The local news and internet sites have been rife with images that taken independently seem a matter of course. However, looked at cumulatively a different story might emerge. The images are of men and material of an increasingly military nature being acquired by law enforcement agencies across the country. The events in Ferguson, Missouri over the last week might be illustration number one of a shifting future of law enforcement in America
Traditionally, the policeman has been an admirable position in American society. The baby boom generation of the fifties were taught that to aspire to be a policeman or fireman was a respected career goal; a worthy “pillar of society” type of occupation. In the rather non-existent labyrinths of small town and quiet suburbia of the fifties, the local cops were likely known on a first name basis and were frequently involved in many community activities. The role of service was primary in such occupations, therefore deemed admirable.

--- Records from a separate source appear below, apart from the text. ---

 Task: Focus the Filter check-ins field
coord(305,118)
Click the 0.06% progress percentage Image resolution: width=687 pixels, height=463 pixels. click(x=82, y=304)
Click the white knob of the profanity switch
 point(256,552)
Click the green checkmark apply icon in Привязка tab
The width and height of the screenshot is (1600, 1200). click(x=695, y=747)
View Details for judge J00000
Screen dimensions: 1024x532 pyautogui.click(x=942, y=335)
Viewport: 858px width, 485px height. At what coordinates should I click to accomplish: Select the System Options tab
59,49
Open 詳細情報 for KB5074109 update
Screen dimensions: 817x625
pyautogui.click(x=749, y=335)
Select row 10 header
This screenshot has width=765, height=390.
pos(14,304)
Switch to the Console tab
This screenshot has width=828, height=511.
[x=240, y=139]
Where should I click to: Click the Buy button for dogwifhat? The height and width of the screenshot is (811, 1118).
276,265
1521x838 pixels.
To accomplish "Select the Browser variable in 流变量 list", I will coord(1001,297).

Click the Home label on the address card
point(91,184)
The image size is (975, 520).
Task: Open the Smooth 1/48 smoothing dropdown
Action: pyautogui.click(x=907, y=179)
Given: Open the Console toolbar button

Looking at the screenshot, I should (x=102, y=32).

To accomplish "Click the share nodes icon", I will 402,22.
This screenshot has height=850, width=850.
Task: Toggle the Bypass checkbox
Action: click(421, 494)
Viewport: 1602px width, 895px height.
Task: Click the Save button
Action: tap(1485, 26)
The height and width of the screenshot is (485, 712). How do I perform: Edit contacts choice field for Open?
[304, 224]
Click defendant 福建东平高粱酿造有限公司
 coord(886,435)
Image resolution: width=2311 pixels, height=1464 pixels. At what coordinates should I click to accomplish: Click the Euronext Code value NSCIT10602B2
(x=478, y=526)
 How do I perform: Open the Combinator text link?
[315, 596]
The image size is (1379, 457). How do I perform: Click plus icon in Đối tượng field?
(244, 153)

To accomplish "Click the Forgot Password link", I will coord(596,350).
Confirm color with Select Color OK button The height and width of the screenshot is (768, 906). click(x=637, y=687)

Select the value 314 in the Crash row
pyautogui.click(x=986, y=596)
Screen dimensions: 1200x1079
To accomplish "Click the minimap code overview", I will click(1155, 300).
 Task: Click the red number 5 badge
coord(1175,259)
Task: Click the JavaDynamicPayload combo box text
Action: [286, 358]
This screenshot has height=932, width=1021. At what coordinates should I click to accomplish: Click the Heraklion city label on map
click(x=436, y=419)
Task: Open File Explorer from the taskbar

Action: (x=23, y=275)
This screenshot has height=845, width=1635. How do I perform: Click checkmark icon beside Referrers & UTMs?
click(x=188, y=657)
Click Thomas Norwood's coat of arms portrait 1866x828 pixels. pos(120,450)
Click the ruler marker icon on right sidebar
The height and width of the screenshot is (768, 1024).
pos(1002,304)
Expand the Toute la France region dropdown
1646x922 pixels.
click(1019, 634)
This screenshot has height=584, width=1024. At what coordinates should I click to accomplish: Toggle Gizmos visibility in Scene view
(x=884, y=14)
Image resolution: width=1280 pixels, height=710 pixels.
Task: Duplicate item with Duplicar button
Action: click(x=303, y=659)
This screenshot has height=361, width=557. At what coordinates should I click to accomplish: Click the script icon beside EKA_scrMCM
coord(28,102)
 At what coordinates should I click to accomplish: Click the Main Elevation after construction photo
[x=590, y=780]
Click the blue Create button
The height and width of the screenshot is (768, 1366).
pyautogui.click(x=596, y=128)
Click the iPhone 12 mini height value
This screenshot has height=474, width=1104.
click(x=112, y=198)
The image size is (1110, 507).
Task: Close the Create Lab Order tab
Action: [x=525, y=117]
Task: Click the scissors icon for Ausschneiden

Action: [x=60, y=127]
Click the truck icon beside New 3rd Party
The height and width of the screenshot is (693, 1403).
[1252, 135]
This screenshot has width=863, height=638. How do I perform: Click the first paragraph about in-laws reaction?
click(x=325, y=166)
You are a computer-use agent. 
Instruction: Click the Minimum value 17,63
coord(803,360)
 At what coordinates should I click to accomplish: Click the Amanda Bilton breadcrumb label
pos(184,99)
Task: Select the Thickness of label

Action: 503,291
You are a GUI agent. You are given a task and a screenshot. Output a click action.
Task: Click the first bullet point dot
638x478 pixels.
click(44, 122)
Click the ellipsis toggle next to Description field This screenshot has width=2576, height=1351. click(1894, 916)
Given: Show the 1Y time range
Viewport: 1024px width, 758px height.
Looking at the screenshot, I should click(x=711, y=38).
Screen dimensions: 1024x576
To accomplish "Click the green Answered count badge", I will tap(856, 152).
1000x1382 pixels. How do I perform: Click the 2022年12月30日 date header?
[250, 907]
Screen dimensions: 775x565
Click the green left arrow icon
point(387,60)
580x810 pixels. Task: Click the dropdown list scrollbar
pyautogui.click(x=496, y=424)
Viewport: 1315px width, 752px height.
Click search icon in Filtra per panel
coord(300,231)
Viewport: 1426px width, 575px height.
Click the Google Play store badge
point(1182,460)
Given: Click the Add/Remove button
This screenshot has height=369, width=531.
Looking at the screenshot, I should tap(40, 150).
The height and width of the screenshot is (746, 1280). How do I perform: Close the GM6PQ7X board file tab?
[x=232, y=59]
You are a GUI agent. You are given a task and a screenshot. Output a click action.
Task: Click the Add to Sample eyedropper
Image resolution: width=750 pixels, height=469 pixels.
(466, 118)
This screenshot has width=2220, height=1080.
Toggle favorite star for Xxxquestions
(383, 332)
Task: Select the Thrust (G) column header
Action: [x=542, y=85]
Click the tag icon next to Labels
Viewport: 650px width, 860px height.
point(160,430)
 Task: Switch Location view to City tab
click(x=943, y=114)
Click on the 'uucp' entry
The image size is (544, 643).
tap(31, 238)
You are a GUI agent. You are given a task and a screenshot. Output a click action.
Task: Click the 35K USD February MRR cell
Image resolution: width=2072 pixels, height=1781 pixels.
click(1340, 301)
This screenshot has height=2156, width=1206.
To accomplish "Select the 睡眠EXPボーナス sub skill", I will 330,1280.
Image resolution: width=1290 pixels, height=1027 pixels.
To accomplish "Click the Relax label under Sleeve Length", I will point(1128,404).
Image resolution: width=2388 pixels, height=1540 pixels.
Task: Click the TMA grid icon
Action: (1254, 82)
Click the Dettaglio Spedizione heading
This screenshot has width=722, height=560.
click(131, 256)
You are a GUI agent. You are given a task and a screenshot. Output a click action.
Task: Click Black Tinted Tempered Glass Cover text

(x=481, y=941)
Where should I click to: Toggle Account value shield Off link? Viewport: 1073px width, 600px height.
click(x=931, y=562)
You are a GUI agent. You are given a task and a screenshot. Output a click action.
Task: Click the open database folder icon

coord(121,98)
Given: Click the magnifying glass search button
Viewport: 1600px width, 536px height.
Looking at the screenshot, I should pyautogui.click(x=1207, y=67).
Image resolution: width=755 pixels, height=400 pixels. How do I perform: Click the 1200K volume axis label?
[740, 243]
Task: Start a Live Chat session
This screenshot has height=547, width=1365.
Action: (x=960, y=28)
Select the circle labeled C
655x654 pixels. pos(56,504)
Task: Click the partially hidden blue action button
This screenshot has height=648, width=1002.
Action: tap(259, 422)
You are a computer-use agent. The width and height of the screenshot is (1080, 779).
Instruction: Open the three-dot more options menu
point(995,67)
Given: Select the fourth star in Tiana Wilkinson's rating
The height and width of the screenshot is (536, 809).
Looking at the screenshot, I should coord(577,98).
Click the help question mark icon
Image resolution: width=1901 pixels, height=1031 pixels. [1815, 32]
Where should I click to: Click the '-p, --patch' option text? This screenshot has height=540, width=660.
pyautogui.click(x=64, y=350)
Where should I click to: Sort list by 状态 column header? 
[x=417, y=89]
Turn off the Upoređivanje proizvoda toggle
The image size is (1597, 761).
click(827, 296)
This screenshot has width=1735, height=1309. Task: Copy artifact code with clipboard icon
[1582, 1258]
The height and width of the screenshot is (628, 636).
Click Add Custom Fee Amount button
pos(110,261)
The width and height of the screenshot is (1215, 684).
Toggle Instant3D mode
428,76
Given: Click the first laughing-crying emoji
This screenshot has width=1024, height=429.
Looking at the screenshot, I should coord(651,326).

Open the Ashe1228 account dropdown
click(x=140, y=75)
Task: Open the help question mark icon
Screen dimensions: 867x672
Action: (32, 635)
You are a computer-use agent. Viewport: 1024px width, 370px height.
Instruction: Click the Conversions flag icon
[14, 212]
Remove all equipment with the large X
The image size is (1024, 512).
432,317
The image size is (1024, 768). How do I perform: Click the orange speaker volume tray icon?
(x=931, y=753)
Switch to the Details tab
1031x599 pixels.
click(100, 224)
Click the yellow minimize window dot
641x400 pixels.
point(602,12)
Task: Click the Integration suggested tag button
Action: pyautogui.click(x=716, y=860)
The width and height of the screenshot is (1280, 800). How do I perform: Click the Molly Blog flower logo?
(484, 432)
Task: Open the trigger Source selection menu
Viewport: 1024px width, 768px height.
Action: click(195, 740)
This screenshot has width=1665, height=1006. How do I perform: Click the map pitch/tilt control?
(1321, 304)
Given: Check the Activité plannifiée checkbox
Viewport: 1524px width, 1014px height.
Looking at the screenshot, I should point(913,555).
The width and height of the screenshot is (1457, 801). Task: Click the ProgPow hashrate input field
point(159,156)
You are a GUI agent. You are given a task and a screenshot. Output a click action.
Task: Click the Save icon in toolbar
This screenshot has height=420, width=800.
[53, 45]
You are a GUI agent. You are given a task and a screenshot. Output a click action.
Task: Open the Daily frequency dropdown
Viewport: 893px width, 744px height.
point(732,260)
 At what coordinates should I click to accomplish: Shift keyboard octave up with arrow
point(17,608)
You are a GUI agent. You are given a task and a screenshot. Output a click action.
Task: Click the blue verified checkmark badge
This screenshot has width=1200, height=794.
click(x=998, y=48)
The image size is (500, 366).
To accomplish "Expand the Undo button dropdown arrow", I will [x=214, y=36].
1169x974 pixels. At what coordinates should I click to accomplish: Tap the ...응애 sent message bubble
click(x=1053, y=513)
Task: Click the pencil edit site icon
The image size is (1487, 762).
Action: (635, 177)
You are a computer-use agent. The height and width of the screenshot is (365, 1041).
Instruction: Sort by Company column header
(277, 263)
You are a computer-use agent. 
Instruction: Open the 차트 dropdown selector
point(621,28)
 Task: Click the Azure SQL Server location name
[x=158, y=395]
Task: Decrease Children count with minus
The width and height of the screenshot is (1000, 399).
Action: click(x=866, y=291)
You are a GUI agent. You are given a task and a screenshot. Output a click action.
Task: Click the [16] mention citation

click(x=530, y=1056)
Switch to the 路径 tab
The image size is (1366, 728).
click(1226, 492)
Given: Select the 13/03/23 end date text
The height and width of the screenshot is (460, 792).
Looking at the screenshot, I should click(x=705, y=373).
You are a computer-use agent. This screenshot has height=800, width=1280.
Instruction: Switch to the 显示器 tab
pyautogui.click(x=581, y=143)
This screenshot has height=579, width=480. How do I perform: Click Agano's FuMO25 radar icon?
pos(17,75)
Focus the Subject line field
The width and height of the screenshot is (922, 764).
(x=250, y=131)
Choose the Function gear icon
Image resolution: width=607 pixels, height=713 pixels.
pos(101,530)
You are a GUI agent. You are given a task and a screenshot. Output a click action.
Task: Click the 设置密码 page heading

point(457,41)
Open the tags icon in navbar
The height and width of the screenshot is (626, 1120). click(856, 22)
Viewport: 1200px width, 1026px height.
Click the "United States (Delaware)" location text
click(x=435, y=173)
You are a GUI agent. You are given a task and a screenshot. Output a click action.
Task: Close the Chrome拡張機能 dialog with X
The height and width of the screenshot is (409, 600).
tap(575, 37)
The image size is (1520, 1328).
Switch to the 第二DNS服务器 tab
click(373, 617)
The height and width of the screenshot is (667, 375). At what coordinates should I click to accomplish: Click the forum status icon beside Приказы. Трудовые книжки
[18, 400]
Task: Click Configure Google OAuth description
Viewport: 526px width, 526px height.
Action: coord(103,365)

But in the sixties, things shifted. Mass protests, initially centered on the rights of minorities, but soon to light upon a wide variety of issues including the Vietnam War, drugs, changing definitions of acceptable social behavior and so on engulfed the nation. The policeman was no longer seen as the revered civil servant but as a despised symbol of “the Man”. The rising violence associated with widespread civil unrest forced law enforcement into changing perspective on methods and tactics. The image of the small town cop gave way to the helmet and shield carrying riot control officer.
Fast forward to the last decade or so and we see a further emergence of a new paradigm of police enforcement. Surplus military equipment and substantial tactical vehicles and equipment are becoming commonplace in larger police departments. Armored personnel carriers and even tanks are proudly displayed as emblems of police strength and prowess. The old Smith and Wesson Model 10 pistol is replaced by sniper rifles and even machine guns. Meanwhile, civil unrest has not subsided over the years, but raises its head regularly. Ferguson is the latest in a long line of violent response to perceived injustice. Names such as Treyvon Martin, Rodney King and many others dot the landscape of violent protest.
The equipment of an emerging police state in America is on clear display. Not just in Ferguson, Missouri during violent unrest, but in internet postings and on the sites of major police agencies in even the calmest of times. Many agencies now have the tools and equipment to impose substantial power and control on their communities if necessary. And the problem with giving men in authority nothing but hammers, especially in an Obama driven era of bigger and more overbearing government, is that they eventually assume they should treat everything as a nail.
And that is a state of affairs that no freedom loving citizen should find acceptable. Such images should not be taken as a matter of course, but as a matter of great concern, whether sympathies lay with the officers or the citizens. The display in Ferguson may only be a beginning.